---
title: "narray Usage Examples"
author: "Michael Schubert"
date: "`r Sys.Date()`"
output:
  rmarkdown::html_vignette
vignette: >
  %\VignetteIndexEntry{narray Usage Examples}
  %\VignetteEngine{knitr::rmarkdown}
  %\VignetteEncoding{UTF-8}
---

```{css echo=FALSE}
img {
    border: 0px !important;
    margin: 2em 2em 2em 2em !important;
}
```

```{r setup, echo=FALSE, results='hide', warning=FALSE, error=FALSE, message=FALSE, cache=FALSE}
library(knitr)
opts_chunk$set(
  cache = FALSE,
  echo = TRUE,
  warning = FALSE,
  error = FALSE,
  message = FALSE,
  out.width = 700,
  fig.width = 12,
  fig.height = 8,
  dpi = 84,
  concordance = TRUE,
  collapse = TRUE,
  comment = "#>"
)

library(narray)
```

Loading the package
-------------------

This package provides consistent utility functions for array programming with
arbitrary dimensions (summary below).

We recommend to load this package in its own namespace to not shadow base R
functions using [`box`](https://github.com/klmr/box) or
[`import`](https://github.com/rticulate/import).

```{r namespace, eval=FALSE}
# example referencing the package namespace
# do not load the package with 'library(...)' here
narray::stack(...)
```

Stacking and splitting
----------------------

`stack()` is like `cbind`/`rbind`, but along arbitrary axes, and taking care of (1) names
along each dimension and (2) padding partial matching arrays.

![](stack.png)

```{r stack}
A = matrix(1:4, nrow=2, ncol=2, dimnames=list(c('a','b'),c('x','y')))
B = matrix(5:6, nrow=2, ncol=1, dimnames=list(c('b','a'),'z'))

C = stack(A, B, along=2)
C

D = stack(m=A, n=C, along=3) # we can also introduce new dimensions
D
```

`split()` splits an array along a given axis; can do each element or defined subsets.

![](split.png)

```{r split}
split(C, along=2, subsets=c('s1','s1','s2'))
```

Mapping functions on arrays
---------------------------

Like `apply`, but not reordering array dimensions and allowing to specify
subsets that the function should be applied on.
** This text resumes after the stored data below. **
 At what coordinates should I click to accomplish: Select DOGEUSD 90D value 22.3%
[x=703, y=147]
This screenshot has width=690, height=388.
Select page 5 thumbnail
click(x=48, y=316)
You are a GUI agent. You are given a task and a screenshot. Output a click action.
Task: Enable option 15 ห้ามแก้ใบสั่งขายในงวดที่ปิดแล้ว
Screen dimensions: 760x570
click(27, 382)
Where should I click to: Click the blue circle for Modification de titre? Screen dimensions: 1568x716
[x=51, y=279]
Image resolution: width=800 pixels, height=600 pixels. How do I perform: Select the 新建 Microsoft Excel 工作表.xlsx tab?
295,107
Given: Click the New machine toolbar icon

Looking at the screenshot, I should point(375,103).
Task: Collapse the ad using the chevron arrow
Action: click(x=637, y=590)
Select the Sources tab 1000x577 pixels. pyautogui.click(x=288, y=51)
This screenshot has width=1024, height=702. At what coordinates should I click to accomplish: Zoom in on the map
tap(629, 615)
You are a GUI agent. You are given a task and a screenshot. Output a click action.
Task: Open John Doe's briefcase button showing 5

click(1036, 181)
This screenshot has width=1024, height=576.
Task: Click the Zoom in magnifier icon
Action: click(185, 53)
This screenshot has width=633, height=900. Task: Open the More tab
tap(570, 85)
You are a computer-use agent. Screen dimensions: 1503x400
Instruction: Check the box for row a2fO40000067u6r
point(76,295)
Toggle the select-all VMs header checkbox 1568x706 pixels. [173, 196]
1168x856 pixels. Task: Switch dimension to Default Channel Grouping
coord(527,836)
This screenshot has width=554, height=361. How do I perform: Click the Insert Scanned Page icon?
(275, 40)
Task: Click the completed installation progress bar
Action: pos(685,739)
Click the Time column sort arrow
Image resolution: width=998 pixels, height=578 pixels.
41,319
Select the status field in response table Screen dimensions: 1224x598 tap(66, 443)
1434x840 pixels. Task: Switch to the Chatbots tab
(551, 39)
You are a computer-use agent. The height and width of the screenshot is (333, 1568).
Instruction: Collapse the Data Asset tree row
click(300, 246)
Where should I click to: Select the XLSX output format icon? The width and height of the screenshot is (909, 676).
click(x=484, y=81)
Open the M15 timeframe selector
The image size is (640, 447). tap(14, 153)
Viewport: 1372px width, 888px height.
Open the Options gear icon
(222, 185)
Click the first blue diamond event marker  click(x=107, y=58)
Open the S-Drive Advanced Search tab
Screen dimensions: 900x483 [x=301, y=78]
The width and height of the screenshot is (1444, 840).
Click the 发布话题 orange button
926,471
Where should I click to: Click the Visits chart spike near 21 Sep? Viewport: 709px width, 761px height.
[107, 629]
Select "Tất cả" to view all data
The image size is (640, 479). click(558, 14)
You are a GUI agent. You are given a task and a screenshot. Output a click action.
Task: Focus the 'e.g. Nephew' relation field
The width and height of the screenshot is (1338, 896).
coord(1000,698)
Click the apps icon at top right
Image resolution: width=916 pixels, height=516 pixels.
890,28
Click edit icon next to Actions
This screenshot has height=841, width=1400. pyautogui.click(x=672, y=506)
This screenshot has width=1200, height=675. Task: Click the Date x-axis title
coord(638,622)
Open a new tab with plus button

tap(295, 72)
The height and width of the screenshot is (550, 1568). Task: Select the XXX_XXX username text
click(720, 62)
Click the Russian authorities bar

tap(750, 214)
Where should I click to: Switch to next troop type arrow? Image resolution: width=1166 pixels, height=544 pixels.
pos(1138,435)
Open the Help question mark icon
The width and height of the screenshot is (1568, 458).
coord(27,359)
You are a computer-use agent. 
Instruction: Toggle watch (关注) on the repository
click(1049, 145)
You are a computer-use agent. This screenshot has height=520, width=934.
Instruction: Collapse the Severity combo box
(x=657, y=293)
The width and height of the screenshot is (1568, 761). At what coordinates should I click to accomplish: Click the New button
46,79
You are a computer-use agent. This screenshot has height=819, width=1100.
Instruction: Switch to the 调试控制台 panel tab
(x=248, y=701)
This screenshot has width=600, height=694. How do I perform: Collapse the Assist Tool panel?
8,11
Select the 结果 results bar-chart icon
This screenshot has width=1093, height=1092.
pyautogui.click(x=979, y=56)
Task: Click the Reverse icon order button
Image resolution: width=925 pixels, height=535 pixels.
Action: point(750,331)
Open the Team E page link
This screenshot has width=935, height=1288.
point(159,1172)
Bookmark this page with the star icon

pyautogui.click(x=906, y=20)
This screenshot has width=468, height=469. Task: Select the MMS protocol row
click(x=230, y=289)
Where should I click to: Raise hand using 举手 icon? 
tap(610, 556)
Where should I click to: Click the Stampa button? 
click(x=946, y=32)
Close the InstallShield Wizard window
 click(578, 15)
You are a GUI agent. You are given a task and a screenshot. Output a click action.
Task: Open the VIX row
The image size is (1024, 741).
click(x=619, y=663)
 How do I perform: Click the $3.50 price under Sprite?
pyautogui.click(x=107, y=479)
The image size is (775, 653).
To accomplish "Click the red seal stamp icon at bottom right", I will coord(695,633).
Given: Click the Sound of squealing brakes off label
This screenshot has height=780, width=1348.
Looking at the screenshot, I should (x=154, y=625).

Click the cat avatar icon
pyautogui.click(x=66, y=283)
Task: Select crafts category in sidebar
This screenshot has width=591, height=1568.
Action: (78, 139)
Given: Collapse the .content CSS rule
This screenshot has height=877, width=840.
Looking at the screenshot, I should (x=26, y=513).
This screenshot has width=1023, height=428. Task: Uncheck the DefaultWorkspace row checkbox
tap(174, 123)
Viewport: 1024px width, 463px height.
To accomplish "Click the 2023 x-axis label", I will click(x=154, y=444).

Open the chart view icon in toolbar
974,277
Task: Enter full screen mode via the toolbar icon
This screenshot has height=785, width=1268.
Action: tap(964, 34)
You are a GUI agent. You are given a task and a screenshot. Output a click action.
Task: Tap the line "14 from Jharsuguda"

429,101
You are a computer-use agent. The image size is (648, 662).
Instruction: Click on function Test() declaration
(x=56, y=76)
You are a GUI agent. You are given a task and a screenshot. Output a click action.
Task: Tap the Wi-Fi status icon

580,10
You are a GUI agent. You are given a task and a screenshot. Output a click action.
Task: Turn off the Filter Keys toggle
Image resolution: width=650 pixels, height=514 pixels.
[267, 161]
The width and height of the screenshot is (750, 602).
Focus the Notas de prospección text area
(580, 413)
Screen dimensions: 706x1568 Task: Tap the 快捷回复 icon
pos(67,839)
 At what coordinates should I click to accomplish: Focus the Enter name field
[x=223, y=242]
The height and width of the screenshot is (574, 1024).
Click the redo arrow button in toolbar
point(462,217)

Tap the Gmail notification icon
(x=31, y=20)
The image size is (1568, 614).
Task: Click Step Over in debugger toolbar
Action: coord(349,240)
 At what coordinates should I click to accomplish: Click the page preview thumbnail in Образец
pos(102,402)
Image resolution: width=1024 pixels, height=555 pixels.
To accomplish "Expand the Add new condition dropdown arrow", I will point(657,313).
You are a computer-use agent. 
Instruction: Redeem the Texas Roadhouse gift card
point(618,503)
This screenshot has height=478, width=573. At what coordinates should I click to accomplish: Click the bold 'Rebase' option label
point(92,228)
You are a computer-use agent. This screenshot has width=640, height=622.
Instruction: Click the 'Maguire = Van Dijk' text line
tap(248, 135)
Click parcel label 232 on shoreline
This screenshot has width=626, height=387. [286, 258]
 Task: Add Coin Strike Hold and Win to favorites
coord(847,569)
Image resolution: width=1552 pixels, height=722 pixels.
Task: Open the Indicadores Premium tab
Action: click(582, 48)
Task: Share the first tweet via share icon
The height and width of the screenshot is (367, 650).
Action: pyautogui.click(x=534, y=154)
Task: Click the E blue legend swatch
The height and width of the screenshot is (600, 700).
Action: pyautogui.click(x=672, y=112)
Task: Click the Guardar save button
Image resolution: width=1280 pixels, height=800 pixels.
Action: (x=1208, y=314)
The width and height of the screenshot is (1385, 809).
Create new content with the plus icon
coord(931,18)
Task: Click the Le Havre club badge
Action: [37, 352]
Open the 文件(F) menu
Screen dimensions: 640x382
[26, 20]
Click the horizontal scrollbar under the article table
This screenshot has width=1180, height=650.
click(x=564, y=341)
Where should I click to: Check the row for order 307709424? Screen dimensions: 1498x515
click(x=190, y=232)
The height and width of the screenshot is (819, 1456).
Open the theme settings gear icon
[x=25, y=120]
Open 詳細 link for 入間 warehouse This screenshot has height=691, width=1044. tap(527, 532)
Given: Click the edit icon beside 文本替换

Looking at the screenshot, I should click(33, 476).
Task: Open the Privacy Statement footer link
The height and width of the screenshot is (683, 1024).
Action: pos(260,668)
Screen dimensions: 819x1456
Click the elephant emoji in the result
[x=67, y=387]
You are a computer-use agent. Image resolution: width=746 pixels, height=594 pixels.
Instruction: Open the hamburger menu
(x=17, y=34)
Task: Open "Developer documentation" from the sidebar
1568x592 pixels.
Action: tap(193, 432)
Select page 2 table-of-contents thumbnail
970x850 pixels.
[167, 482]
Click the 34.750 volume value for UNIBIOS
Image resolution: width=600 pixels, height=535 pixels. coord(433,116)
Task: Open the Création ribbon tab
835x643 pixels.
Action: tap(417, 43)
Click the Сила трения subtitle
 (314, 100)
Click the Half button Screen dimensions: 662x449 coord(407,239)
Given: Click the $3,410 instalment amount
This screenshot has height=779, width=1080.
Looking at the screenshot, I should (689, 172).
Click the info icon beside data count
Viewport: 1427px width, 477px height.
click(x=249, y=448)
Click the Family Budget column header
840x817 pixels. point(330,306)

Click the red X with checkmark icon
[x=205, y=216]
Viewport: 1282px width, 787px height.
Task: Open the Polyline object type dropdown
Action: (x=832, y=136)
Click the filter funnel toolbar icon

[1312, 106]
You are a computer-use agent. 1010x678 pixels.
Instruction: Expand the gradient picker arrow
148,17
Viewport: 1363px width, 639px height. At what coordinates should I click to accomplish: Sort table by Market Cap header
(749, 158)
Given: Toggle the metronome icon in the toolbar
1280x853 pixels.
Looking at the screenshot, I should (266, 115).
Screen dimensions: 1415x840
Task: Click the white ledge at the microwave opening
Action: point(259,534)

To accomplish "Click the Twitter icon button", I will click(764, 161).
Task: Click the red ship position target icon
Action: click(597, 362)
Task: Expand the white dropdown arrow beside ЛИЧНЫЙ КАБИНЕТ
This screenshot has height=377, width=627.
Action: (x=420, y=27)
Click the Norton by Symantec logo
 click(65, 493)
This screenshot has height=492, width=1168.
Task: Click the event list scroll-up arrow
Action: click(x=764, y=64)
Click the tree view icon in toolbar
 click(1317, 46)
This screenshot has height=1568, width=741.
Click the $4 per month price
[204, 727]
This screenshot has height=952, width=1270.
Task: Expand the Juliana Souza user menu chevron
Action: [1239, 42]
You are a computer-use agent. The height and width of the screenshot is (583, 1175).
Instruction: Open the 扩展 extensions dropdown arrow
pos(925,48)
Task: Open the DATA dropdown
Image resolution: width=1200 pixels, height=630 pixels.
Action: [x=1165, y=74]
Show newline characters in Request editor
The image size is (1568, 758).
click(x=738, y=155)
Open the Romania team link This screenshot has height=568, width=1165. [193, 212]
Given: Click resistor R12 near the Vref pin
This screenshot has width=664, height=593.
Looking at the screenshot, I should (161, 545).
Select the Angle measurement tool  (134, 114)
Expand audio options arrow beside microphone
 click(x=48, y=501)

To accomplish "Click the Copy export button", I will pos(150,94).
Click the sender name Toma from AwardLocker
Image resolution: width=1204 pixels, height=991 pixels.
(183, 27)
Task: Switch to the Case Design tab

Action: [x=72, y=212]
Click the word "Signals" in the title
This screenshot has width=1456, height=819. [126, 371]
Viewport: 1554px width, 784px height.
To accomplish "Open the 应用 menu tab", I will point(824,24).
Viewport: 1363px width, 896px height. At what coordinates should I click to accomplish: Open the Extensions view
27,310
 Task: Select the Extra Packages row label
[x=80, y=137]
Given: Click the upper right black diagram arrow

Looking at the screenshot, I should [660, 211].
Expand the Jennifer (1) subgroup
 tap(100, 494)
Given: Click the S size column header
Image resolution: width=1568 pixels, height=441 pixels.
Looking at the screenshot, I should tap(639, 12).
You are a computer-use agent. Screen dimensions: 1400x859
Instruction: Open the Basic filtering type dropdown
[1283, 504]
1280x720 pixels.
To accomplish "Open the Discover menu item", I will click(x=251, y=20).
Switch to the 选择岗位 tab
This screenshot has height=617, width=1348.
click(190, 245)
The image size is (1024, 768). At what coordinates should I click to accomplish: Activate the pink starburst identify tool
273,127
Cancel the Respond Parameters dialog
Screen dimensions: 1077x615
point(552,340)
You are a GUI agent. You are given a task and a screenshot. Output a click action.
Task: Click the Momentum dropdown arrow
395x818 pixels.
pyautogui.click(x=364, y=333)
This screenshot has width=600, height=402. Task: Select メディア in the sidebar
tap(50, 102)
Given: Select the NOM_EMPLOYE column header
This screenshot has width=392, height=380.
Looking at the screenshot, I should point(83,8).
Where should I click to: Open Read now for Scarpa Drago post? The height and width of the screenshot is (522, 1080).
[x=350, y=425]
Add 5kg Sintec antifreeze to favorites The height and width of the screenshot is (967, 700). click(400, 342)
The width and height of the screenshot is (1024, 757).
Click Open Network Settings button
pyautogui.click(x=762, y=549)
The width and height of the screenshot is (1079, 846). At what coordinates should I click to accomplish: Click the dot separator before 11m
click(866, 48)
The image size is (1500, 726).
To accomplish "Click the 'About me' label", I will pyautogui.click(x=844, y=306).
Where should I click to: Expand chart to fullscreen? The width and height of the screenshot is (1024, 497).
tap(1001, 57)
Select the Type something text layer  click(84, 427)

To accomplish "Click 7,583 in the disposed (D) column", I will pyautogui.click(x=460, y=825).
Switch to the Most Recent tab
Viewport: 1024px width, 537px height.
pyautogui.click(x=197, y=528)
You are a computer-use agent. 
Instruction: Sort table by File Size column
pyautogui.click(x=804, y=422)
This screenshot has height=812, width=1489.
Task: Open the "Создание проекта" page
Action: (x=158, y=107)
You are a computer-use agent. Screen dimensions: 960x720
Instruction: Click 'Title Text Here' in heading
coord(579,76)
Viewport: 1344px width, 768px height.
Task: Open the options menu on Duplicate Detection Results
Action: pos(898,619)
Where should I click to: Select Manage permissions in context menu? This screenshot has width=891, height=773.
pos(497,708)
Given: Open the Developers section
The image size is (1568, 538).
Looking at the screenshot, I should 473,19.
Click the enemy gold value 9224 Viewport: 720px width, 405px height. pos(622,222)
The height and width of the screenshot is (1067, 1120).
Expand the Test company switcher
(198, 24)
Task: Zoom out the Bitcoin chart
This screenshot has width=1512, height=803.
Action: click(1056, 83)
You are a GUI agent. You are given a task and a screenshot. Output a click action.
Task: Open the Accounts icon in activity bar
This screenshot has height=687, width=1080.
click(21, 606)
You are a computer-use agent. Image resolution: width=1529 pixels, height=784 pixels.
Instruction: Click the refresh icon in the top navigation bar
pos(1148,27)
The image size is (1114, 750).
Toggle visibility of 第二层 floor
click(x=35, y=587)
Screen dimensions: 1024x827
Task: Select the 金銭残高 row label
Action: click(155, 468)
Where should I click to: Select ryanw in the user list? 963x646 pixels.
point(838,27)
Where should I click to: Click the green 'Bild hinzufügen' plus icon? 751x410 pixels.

The function must either return
a vector of the same length as the input (returns matrix of same dimension) or
of length 1 (drops current dimension or returns subsets).

![](map.png)

```{r map}
map(C, along=2, function(x) x*2) # return same length vector
map(C, along=2, mean, subsets=c('s1', 's1', 's2')) # summarize each subset to scalar
```

We can also index multiple arrays using the `lambda` function. If the result
is a scalar we will get back an array, and an index with result column otherwise.

```{r lambda}
dot = function(x, y) sum(x * y)
lambda(~ dot(A, B), along=c(A=1, B=2))
lambda(~ dot(A, B), along=c(A=1, B=2), simplify=FALSE)
```

Intersecting
------------

Takes a number of arrays, intersects their names along a given dimension,
and returns sub-arrays that match in their names; `intersect_list` takes
a list of arrays and returns a list of subsets.

![](intersect.png)

```{r intersect}
E = matrix(1:6, nrow=3, dimnames=list(c('a','b','d'), c('x','y')))
F = matrix(7:9, nrow=3, dimnames=list(c('b','a','c'), 'z'))

intersect(E, F, along=1)
E
F
```

Converting to and from `data.frame`s
------------------------------------

`construct()` takes a data frame and a formula specifying dependent (values) and independent
(axes) of the resulting array.

![](construct.png)

```{r construct}
DF = data.frame(k1=base::rep(letters[1:3],2),
                k2=base::rep(letters[24:25],3), v=1:6)[-6,]
construct(v ~ k1 + k2, data=DF)
```

Masks from factors and lists
----------------------------

Takes either a factor or a list of vectors and creates a binary matrix
specifying whether each element is present.

![](mask.png)

```{r mask}
G = list(a='e1', b=c('e1','e2'), c='e2')
mask(G)
```